In religieus en metafysisch contexten, wordt de notie van het eeuwige ontwikkeld als iets zonder begin of einde. Eeuwig eschatologieën verschijnen in verschillende vormen in de oosterse en westerse spiritualiteit en hebben de wereldreligies diep beïnvloed. De meeste eeuwige eschatologieën vinden hun achtergrond in de opvatting van tijd als de eindeloze cyclus van eeuwige herhaling. Het is van deze herhaling dat gelovigen proberen te ontsnappen: het laatste waar op wordt gehoopt is de verlossing van het individu van het onwerkelijke rijk van het empirische, tijdelijke en historische naar het tijdloze rijk van geest. Prominent in alle scholen van
Griekse religie presenteert verschillende aspecten van de eeuwigheid.
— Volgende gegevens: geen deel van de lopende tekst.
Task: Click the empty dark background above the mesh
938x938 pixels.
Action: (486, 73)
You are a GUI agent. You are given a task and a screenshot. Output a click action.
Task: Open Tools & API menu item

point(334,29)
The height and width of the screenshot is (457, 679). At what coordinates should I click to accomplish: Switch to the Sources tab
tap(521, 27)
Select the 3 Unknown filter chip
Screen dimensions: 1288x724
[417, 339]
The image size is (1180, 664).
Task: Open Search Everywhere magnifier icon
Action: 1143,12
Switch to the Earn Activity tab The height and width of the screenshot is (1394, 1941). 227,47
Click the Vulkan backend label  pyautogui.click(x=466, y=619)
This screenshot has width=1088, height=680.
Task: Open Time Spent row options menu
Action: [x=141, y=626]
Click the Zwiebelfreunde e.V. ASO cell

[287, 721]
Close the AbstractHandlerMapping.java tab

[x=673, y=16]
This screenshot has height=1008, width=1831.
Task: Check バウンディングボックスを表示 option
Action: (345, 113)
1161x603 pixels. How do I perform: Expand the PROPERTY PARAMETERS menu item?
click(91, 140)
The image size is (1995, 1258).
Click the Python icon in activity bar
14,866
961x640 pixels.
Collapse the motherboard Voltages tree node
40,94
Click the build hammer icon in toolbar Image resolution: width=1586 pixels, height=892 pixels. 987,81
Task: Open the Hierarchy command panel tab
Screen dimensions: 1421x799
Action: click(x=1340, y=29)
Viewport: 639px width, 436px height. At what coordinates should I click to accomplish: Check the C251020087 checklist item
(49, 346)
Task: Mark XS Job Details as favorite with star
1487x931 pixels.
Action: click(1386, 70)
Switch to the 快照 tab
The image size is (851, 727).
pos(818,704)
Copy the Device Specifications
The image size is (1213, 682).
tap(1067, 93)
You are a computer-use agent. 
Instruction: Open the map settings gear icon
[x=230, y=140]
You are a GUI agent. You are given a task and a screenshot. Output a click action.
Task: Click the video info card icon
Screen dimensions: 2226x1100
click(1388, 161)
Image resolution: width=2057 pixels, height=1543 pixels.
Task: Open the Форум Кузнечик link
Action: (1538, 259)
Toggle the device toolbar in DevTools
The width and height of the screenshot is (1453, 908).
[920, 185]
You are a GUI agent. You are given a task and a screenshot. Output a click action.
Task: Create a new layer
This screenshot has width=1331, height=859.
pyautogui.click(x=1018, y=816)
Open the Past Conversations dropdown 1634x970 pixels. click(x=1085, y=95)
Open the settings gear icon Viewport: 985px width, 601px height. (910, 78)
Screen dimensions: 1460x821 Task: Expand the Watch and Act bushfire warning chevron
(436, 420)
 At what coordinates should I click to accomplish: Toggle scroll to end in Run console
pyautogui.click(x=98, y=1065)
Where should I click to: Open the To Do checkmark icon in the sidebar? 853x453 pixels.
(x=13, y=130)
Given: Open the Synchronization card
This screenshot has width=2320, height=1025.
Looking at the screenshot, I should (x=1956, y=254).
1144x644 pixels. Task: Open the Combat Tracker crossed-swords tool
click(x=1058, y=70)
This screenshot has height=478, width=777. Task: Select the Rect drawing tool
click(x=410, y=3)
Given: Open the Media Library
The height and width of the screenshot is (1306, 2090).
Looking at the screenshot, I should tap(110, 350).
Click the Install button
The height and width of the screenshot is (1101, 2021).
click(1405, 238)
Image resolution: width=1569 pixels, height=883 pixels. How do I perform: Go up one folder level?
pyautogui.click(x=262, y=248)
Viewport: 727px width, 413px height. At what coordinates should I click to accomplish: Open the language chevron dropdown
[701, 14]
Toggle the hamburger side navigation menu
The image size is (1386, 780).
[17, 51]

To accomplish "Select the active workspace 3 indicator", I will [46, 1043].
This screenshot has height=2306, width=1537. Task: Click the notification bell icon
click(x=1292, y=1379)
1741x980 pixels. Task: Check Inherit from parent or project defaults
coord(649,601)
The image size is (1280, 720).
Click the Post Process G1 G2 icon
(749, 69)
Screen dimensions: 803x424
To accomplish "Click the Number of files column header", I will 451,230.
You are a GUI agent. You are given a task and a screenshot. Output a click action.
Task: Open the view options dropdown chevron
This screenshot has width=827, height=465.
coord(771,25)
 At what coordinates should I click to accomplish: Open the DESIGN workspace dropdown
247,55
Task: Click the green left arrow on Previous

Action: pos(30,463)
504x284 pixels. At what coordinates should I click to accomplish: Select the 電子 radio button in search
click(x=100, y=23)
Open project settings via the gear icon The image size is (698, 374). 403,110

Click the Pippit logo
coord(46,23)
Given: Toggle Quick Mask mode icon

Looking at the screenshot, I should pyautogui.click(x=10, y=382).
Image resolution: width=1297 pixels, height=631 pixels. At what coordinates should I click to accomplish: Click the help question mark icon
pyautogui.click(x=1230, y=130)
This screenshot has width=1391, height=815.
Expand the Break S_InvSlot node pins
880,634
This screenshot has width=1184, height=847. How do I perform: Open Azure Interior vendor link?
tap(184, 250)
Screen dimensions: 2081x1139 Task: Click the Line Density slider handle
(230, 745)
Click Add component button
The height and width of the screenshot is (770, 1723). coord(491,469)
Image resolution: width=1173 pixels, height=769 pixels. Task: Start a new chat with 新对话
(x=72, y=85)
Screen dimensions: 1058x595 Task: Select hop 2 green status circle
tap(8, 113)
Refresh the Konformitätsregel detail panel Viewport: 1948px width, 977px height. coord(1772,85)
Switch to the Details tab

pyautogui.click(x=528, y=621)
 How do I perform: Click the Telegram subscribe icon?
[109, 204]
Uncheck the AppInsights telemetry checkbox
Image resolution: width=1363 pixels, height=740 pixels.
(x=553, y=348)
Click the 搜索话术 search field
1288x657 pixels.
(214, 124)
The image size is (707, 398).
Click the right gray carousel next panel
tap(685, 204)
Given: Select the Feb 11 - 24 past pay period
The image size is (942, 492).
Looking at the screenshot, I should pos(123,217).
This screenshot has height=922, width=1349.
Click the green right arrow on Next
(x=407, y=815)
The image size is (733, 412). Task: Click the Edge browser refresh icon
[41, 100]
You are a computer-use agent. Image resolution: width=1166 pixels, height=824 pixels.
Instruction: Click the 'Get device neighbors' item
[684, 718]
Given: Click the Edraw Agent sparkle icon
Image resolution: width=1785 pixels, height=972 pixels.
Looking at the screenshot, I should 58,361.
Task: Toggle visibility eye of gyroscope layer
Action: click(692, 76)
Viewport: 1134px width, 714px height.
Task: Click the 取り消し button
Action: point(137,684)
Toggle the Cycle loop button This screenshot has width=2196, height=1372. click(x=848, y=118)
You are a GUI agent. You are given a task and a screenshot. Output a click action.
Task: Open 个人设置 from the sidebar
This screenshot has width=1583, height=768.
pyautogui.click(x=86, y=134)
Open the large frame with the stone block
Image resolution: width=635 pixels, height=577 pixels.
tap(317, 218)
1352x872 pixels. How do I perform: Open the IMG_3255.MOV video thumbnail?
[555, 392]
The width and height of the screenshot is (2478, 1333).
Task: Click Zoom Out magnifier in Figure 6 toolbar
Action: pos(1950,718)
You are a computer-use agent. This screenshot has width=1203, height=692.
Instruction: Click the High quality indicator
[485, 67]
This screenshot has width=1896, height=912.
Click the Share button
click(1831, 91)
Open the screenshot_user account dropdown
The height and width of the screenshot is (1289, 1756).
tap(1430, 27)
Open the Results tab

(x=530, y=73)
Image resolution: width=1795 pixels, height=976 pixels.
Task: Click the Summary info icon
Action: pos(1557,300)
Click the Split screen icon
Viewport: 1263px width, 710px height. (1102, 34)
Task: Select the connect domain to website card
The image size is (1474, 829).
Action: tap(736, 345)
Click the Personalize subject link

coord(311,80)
De HomerischHades lijkt een helaas afgezwakte voortzetting van het aardse leven te vertegenwoordigen, maar er is ook een vroege verwijzing naar de Elysische velden, waar het hiernamaals veel gelukkiger is. Over het algemeen lijkt de Griekse spiritualiteit doordrongen van een diepe melancholie over de vergankelijkheid van het leven en de leegte van alles wat aan geboorte en dood is overgelaten. Grieken zochten hun toevlucht in een of andere vorm van bestendiging - de bestendiging van roem door episch en verhaal; de bestendiging van jeugd, schoonheid en perfectie door middel van kunst; de voortzetting van het leven door identificatie met de onsterfelijke god in de velen mysterie culten; de bestendiging van de geest door de filosofische discipline die het tijdelijke oplost in het eeuwige; en ten slotte voortzetting van het bestaan door het voortbestaan van de ziel, van nature onsterfelijk.
Uitgever: Encyclopedie Britannica, Inc.